3

I have a huge file with data (~8Gb / ~80 Million records). Every record has 6-8 attributes which are split by a single tab. I would like for starters to copy some given attributes in another file. So I would like a more elegant code than the above, for example if I want only the second and the last token from a total of 4:

StringTokenizer st = new StringTokenizer(line, "\t");
st.nextToken(); //get rid of the first token
System.out.println(st.nextToken()); //show me the second token
st.nextToken(); //get rid of the third token
System.out.println(st.nextToken()); //show me the fourth token

I'm reminding that it's a huge file so I have to avoid any redundant if checks.

Michael
  • 791
  • 2
  • 12
  • 32
  • If you're just asking for "more elegant code", perhaps you should check out http://codereview.stackexchange.com/ – Kache Oct 13 '12 at 20:43
  • 2
    I would *not* use Java for this. I'd probably use `cut`. – Paul Tomblin Oct 13 '12 at 20:44
  • 1
    Do you want more elegant code, or faster code? More elegant, in this case, will probably mean slower. Lower-level, less elegant code will probably mean marginally faster. – JB Nizet Oct 13 '12 at 20:59
  • @JBNizet You're right I need speed. Well currently I'm working on a very small subset of my data (around 200 records) and beyond my "more elegant code" issue I'm also getting a "Error: null" which I can't understand where it comes from, if that rings any bell. – Michael Oct 13 '12 at 21:24

5 Answers5

4

Your question got me wondering about performance. Lately I've been using Guava's Splitter where possible, just because I dig the syntax. I've never measured performance, so I put together a quick test of four parsing styles. I put these together really quickly, so pardon mistakes in style and edge-case correctness. They're based on the understanding that we're only interested in the second and fourth items.

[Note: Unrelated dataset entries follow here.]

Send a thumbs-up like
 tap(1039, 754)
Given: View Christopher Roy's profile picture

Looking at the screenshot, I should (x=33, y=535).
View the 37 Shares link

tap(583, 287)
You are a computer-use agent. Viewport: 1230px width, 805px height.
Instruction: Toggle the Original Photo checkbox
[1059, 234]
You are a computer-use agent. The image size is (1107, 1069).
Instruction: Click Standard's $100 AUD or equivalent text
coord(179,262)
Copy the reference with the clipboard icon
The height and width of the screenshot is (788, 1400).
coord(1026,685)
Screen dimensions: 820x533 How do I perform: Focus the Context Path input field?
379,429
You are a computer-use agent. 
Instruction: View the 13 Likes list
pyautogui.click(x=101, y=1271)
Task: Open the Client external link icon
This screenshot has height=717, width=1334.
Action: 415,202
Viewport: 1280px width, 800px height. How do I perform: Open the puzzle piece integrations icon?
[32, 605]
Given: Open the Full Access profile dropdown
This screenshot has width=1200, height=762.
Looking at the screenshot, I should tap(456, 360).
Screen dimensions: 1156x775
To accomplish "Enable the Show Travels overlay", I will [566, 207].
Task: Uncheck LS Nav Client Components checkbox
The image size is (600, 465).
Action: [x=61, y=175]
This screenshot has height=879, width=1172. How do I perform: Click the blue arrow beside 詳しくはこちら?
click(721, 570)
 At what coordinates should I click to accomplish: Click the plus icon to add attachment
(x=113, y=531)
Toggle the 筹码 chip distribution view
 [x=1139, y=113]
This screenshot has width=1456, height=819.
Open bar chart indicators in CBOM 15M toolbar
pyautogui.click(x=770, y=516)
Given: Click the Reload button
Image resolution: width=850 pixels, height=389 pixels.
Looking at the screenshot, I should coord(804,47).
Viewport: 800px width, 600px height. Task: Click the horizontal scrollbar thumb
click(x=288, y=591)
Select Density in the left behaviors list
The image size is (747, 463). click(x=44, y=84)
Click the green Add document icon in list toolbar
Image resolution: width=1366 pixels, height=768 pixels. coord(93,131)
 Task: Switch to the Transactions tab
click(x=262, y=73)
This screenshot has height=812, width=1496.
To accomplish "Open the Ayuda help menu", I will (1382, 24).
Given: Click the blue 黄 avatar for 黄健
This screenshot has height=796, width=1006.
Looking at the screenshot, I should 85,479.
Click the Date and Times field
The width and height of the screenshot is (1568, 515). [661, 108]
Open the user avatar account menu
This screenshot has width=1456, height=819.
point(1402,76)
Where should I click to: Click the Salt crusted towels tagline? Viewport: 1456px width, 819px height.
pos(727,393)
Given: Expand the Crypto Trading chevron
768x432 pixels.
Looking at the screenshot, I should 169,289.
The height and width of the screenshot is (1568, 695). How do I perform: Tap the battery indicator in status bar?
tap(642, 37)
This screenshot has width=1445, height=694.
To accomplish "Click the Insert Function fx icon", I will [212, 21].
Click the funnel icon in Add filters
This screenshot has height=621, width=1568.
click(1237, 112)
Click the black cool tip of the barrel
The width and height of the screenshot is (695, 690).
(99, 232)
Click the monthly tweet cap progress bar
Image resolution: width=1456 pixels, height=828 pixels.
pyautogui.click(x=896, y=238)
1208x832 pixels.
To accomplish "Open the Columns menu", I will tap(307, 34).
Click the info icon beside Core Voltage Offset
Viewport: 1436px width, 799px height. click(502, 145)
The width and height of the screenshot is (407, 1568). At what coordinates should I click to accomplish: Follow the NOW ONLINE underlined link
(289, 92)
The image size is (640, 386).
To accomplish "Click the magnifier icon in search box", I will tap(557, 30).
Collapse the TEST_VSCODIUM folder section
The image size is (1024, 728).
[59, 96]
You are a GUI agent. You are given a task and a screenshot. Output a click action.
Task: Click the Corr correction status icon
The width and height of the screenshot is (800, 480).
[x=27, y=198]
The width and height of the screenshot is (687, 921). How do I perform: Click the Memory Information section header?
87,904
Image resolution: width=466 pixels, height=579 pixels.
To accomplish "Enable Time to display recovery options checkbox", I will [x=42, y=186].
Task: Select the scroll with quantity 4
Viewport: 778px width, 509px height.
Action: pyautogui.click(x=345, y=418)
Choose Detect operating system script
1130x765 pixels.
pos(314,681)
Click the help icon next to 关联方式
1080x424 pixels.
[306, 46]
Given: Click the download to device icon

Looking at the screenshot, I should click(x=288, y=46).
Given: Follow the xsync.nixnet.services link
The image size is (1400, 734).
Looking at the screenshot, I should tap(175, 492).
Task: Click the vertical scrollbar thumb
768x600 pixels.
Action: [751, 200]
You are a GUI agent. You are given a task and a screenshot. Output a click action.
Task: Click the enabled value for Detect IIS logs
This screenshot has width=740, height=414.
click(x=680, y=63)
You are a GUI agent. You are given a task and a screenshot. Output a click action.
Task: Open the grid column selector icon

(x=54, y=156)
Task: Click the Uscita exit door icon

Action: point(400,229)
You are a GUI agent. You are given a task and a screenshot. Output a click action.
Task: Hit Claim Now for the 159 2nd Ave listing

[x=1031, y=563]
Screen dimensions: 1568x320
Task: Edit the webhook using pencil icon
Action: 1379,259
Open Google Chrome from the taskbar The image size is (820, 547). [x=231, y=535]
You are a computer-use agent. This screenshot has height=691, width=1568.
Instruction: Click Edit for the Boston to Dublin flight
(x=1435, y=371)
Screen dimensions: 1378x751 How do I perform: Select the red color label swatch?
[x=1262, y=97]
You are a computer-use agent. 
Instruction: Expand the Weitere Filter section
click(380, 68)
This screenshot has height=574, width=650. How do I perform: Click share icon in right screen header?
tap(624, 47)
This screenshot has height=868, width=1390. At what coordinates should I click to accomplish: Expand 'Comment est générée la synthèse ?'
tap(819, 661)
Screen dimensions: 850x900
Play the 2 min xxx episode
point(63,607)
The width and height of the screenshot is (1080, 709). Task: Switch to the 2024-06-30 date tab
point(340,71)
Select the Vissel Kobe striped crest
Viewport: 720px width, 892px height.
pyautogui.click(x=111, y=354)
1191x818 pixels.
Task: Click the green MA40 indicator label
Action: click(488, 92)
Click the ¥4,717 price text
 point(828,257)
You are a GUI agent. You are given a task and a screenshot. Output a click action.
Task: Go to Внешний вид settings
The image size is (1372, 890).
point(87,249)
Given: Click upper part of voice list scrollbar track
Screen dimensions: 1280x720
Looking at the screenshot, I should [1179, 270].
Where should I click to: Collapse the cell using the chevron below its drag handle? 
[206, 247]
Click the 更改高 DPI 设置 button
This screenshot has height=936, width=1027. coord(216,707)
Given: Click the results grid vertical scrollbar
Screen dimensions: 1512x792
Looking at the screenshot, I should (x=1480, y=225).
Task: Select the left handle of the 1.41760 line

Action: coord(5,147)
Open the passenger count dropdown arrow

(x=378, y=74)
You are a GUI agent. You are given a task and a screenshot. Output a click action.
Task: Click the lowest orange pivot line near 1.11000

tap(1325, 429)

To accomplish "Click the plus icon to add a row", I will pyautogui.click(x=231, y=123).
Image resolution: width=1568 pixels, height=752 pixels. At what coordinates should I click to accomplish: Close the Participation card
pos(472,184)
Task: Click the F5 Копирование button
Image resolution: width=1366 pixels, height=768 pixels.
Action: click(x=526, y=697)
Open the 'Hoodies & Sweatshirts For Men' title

What I found interesting is that the "homeGrown" (really crude code) solution is the fastest when parsing a 350MB tab-delimited text file (with four columns), ex:

head test.txt 
0   0   0   0
1   2   3   4
2   4   6   8
3   6   9   12

When operating over 350MB of data on my laptop, I got the following results:

  • homegrown: 2271ms
  • guavaSplit: 3367ms
  • regex: 7302ms
  • tokenize: 3466ms

Given that, I think I'll stick with Guava's splitter for most work and consider custom code for larger data sets.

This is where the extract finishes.